5 ± 0 6, 7 6 (1), 7 (1) 34 The Tryptophan (TrpXYZ) Family 1 1 8.0 ± 0 8 8 (1) 35 The Cobalamin precursor/Cobalt (CPC) Family 2 2 5.7 ± 1 6 4 (2) 6 (2) 7 (2) 1 Most uptake MK0683 porters are of the ABC2 type. However, TC# 3.A.1.21 porters belong to the ABC1 type. Blasting family 21 porters yielded ABC1 exporters in families TC# 3.A.1.101 to TC# 3.A.1.113 [9]. Proteins were derived from TCDB. Identifying internal repeats Internal 3 TMS repeats in 6 TMS proteins As

previously shown for ABC2 exporters, we here show that membrane proteins of ABC uptake porters arose by an initial gene duplication event where a 3 TMS-encoding genetic element duplicated to give 6 TMS proteins. Initial sequences were obtained from TCDB using MalG from E. coli (TC# 3.A.1.1.1) as the query sequence in BLAST searches GSI-IX chemical structure of the NCBI databank.
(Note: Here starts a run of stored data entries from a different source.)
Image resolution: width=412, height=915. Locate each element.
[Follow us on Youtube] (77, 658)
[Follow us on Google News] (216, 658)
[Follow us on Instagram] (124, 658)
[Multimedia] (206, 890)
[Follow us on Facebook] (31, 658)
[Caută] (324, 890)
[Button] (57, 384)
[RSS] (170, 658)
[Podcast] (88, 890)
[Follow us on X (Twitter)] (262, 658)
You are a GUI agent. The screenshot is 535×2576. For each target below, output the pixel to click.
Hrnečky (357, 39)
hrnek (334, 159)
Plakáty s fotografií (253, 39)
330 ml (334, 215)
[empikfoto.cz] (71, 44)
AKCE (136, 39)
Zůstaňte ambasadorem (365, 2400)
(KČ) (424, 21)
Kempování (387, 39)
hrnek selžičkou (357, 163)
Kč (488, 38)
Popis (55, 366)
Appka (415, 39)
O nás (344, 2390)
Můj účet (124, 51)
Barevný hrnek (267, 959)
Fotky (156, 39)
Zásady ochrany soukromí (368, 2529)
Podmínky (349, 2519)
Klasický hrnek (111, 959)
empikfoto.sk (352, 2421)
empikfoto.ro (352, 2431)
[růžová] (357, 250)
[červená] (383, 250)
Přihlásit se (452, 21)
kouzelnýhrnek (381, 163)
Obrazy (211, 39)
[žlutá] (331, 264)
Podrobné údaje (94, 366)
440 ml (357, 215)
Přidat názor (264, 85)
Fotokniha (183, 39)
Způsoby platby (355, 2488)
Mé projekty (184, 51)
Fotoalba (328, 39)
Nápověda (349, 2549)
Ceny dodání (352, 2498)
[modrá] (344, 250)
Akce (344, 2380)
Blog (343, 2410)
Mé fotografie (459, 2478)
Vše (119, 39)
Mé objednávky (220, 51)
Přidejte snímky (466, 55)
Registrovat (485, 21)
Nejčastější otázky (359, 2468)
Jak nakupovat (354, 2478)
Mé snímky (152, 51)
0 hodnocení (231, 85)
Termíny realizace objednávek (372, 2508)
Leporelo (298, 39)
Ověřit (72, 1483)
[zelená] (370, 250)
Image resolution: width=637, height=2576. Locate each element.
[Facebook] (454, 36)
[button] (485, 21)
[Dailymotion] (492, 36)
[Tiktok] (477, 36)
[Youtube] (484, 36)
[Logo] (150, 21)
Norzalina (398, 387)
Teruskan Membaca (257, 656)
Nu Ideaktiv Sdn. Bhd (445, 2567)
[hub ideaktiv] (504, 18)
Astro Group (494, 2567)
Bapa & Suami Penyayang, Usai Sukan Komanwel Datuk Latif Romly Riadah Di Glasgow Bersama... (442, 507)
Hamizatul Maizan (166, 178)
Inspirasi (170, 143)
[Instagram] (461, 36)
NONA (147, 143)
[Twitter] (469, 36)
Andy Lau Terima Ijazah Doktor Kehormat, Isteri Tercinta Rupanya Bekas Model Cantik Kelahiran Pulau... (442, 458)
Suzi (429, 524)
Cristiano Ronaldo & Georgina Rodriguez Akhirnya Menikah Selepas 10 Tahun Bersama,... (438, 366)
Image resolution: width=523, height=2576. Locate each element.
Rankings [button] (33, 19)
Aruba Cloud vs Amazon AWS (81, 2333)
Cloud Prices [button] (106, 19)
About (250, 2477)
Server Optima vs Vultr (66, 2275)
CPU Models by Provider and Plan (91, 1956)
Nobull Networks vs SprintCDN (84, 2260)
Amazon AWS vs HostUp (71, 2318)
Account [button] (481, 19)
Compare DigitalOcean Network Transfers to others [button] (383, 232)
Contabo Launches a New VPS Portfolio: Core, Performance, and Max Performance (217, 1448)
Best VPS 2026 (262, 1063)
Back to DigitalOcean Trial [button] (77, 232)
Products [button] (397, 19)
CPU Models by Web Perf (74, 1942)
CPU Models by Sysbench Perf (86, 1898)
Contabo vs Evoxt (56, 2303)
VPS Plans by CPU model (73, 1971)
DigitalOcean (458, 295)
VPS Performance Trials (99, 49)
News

The crystallographic structure of the E. coli maltose transporter has been solved [7], and MalG has six TMSs, in agreement with the topological predictions obtained by the WHAT, HMMTOP and TMHMM 2.0 programs. Figure 1A shows a hydropathy plot of MalG obtained with

the WHAT program [25]. Figure 1 Internal this website 3 TMS repeats in 6 TMS proteins. A (left). Hydropathy plot of MalG (TC# 3.A.1.1.1), a six TMS membrane porter. Blue lines denote Hydropathy; Red lines denote Amphipathicity; Orange bars mark transmembrane segments as predicted by HMMTOP. B (right). TMSs 1–3 of gi220933130 aligning with TMSs 4–6 of gi255331744 yielded a comparison score of 10.9 S.D. with 40.3% similarity and 27.7% identity. The numbers at the beginning of each line refer to the residue numbers in each of the proteins. TMSs are indicated in red lettering. Vertical lines indicate identities; colons indicate close similarities, and periods indicate more distant similarities. The N-terminal half of MalG, containing TMSs 1–3, was compared with TMSs 4–6 using the GAP program. The resulting comparison score, expressed 3-oxoacyl-(acyl-carrier-protein) reductase in S.D., was below 10 and therefore did not prove the presence of an internal repeat. Homologues of MalG were obtained by using the NCBI BLAST, SSearch and gi-Extract programs. The redundant and very

similar homologues were eliminated using the CD-Hit program with a cut-off value of 90% identity, and fragmentary sequences were manually eliminated. The rest of the homologues were aligned using ClustalX, and their TMS positions were located in the resulting alignment file. Search was then used to compare the first three TMSs of all homologues against their second three TMSs. The results were transferred to the computer by the program Fugu. When viewing a pair of sequences giving a high comparison score, the GAP and MAP-TMS programs from TCDB were used to confirm that the TMSs of homologues matched with TMSs in MalG. All of these alignments yielded comparison scores well above 10 standard deviations, between MalG and its homologues. For example, a homologue of MalG with gi number 255331744 gave a value of 43 S.D.